# TASK DETAILS
What do the lines from the one containing "This screenshot has width=963, height=568." through the end of the listing below say? Restate them word for word and give nothing else.

# DATA UNDER STUDY

· · · · · · ·

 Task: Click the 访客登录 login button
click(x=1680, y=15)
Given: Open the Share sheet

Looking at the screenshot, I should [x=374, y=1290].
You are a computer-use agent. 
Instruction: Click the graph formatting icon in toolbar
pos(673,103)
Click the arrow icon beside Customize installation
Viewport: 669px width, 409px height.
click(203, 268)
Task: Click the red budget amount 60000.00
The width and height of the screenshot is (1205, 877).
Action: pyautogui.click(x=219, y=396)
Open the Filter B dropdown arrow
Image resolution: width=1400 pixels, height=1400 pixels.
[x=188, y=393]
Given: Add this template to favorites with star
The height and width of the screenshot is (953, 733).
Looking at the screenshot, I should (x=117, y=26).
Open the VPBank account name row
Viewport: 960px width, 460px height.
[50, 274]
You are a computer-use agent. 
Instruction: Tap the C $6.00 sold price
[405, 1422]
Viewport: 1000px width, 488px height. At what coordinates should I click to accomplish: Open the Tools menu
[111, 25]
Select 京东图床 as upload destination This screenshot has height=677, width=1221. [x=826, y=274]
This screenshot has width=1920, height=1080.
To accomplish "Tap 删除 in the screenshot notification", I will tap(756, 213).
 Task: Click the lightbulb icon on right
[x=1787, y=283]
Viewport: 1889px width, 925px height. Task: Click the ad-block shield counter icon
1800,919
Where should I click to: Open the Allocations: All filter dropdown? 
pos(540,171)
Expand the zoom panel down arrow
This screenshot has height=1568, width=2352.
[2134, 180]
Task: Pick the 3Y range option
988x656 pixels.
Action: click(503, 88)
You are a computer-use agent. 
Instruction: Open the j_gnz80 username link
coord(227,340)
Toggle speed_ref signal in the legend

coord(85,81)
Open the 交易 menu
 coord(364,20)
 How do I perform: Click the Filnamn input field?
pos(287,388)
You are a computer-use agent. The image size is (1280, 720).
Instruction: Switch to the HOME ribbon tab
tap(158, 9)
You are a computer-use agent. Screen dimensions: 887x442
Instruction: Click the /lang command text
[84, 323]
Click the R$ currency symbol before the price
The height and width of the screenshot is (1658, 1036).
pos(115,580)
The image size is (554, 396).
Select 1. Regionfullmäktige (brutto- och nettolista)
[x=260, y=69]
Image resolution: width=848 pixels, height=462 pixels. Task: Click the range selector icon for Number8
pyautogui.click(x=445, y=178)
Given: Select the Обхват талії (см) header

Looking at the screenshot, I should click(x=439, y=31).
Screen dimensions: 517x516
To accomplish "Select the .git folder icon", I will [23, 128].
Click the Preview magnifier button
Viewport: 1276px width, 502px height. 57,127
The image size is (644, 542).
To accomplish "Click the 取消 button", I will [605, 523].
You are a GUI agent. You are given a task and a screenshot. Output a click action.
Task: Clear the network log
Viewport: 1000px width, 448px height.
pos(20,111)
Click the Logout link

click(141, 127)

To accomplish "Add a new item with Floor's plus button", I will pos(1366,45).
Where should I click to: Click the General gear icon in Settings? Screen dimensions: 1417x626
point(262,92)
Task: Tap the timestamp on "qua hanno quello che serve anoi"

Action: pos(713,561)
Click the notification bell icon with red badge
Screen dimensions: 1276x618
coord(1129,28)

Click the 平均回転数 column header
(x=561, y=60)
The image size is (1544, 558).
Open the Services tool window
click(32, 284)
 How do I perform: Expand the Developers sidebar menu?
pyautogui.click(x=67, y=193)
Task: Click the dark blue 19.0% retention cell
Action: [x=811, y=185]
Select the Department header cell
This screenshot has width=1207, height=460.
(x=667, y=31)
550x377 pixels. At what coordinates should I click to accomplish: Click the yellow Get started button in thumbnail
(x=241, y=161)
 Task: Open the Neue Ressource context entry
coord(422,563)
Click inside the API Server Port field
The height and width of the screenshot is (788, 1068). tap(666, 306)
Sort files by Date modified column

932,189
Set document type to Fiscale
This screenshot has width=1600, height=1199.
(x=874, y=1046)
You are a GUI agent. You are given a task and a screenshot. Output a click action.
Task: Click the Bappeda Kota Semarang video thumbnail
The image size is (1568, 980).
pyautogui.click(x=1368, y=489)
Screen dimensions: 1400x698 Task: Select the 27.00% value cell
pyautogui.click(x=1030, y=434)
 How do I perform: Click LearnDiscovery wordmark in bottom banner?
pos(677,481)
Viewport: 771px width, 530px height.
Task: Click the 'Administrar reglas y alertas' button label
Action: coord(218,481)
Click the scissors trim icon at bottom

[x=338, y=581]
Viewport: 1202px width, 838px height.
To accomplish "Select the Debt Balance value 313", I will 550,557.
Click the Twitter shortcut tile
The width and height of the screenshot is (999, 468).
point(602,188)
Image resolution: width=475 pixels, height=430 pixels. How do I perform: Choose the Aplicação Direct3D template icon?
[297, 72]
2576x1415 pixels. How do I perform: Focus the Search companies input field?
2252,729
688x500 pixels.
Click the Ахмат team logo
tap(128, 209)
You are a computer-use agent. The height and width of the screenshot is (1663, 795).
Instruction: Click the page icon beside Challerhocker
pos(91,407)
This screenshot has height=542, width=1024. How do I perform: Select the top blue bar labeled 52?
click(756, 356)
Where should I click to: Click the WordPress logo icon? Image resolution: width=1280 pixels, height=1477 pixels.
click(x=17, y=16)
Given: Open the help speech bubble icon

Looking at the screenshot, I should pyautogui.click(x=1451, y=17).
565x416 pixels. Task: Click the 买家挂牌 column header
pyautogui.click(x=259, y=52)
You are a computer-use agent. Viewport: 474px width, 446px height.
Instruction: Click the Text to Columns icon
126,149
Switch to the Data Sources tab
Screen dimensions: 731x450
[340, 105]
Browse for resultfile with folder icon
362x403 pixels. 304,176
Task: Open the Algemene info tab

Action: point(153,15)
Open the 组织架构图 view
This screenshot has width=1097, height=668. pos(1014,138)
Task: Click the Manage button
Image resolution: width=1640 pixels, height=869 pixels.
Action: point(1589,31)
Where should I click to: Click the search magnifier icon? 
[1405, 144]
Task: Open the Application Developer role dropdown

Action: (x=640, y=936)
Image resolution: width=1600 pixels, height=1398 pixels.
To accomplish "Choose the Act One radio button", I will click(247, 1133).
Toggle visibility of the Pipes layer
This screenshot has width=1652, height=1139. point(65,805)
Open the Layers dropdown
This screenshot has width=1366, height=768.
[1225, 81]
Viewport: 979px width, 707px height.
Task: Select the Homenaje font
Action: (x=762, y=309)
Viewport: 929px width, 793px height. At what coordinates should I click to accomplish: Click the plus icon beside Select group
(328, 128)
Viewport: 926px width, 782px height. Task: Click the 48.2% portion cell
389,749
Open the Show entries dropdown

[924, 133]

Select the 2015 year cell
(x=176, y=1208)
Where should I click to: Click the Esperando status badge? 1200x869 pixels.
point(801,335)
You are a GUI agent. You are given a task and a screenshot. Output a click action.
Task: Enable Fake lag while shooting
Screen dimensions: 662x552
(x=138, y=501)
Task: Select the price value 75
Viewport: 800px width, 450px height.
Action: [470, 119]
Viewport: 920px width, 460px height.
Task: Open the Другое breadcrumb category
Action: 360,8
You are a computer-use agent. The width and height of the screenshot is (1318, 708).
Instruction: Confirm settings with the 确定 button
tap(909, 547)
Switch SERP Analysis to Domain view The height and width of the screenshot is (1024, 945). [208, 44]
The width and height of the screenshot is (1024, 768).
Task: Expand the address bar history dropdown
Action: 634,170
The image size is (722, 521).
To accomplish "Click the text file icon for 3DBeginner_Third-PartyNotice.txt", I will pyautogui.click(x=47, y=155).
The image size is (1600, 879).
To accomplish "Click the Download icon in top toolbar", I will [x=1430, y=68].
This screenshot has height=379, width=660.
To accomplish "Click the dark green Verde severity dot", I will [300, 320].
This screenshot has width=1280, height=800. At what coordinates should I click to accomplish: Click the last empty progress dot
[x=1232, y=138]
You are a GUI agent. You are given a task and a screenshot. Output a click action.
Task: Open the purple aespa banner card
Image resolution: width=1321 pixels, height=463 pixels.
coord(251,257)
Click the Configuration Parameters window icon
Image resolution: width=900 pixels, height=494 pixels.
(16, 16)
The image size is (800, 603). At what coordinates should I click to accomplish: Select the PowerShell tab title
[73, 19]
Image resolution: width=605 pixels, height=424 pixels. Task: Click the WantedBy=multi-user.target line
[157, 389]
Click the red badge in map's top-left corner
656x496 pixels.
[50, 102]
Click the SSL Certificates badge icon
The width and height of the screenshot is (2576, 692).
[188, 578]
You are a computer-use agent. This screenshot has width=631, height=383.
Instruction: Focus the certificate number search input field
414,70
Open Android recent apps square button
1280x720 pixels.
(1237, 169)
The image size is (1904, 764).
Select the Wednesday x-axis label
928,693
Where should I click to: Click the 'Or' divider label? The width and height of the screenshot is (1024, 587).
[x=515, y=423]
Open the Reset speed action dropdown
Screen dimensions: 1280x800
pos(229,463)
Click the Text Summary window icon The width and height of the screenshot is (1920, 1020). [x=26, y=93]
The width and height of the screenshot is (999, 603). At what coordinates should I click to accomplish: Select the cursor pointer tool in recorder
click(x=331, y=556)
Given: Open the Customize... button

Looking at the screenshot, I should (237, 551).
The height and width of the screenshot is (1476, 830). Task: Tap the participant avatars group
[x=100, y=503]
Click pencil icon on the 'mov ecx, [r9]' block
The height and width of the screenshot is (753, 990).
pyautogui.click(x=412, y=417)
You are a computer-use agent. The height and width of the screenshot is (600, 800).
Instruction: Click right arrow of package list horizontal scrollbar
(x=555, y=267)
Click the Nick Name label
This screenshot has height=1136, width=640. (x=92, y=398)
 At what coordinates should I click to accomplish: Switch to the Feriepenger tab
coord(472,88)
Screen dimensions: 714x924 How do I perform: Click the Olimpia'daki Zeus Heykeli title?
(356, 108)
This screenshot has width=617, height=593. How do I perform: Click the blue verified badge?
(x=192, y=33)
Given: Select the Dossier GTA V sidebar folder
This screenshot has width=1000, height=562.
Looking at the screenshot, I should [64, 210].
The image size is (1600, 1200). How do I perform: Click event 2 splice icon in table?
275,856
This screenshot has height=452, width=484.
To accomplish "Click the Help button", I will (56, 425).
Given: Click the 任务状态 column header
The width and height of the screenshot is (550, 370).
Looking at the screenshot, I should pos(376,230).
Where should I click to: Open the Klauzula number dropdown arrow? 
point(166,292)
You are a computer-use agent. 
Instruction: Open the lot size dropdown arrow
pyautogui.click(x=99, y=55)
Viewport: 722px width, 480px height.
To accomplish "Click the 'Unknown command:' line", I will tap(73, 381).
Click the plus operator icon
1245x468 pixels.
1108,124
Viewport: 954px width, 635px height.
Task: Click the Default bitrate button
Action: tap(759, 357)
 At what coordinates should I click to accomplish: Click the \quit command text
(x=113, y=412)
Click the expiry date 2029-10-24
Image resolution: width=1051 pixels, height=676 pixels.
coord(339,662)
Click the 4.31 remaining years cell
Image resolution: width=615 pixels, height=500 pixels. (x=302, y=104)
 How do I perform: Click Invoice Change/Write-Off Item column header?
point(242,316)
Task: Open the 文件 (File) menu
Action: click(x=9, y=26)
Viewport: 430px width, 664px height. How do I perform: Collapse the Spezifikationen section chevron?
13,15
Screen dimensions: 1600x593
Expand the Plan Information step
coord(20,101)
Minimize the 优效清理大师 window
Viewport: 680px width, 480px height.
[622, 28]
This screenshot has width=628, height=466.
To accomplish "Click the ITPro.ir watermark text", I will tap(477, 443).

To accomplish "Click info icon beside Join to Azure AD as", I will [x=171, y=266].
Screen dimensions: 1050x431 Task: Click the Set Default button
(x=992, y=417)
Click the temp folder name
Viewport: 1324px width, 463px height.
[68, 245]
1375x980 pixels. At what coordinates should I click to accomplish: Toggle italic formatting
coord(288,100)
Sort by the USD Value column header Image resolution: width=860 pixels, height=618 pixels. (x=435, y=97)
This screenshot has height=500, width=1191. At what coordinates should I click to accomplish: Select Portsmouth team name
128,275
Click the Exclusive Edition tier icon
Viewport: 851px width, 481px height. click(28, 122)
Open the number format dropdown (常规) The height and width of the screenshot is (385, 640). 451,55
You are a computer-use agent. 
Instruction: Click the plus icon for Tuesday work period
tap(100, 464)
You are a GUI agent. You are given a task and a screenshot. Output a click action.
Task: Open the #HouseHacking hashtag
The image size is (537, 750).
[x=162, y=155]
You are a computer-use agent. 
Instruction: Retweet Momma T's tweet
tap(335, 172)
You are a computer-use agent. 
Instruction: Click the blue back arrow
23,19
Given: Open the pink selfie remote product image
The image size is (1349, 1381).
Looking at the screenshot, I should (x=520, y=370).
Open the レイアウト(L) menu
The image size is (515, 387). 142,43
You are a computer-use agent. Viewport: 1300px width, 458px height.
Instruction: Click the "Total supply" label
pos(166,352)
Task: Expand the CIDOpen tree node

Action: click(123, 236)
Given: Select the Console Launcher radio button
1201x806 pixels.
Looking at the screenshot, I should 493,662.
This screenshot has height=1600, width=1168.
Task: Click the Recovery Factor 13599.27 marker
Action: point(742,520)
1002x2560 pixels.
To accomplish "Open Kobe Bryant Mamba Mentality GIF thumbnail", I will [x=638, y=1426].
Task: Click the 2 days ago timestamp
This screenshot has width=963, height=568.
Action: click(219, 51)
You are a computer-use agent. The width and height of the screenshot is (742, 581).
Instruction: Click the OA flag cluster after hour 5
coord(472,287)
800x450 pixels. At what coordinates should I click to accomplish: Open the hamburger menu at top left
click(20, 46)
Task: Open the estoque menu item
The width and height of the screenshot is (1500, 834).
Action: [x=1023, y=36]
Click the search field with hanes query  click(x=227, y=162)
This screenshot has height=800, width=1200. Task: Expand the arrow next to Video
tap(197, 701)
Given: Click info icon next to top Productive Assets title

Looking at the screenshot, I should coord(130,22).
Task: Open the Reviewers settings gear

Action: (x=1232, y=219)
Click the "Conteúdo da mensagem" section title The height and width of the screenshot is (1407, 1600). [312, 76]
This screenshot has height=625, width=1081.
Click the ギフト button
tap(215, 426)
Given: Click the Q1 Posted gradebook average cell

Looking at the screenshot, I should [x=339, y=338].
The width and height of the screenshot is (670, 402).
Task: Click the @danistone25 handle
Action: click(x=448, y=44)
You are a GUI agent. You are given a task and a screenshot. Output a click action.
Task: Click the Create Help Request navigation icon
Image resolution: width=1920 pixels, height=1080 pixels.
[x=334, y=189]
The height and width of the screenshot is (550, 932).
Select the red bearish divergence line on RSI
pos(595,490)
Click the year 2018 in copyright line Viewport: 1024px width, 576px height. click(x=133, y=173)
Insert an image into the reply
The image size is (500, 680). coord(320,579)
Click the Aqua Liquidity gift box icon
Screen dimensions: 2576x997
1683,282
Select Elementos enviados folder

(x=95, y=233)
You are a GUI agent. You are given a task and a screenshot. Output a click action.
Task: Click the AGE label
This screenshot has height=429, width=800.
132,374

· · · · · · ·

# FINISHED EXERCISE
This screenshot has width=963, height=568.
Action: click(219, 51)
You are a computer-use agent. The width and height of the screenshot is (742, 581).
Instruction: Click the OA flag cluster after hour 5
coord(472,287)
800x450 pixels. At what coordinates should I click to accomplish: Open the hamburger menu at top left
click(20, 46)
Task: Open the estoque menu item
The width and height of the screenshot is (1500, 834).
Action: [x=1023, y=36]
Click the search field with hanes query  click(x=227, y=162)
This screenshot has height=800, width=1200. Task: Expand the arrow next to Video
tap(197, 701)
Given: Click info icon next to top Productive Assets title

Looking at the screenshot, I should coord(130,22).
Task: Open the Reviewers settings gear

Action: (x=1232, y=219)
Click the "Conteúdo da mensagem" section title The height and width of the screenshot is (1407, 1600). [312, 76]
This screenshot has height=625, width=1081.
Click the ギフト button
tap(215, 426)
Given: Click the Q1 Posted gradebook average cell

Looking at the screenshot, I should [x=339, y=338].
The width and height of the screenshot is (670, 402).
Task: Click the @danistone25 handle
Action: click(x=448, y=44)
You are a GUI agent. You are given a task and a screenshot. Output a click action.
Task: Click the Create Help Request navigation icon
Image resolution: width=1920 pixels, height=1080 pixels.
[x=334, y=189]
The height and width of the screenshot is (550, 932).
Select the red bearish divergence line on RSI
pos(595,490)
Click the year 2018 in copyright line Viewport: 1024px width, 576px height. click(x=133, y=173)
Insert an image into the reply
The image size is (500, 680). coord(320,579)
Click the Aqua Liquidity gift box icon
Screen dimensions: 2576x997
1683,282
Select Elementos enviados folder

(x=95, y=233)
You are a GUI agent. You are given a task and a screenshot. Output a click action.
Task: Click the AGE label
This screenshot has height=429, width=800.
132,374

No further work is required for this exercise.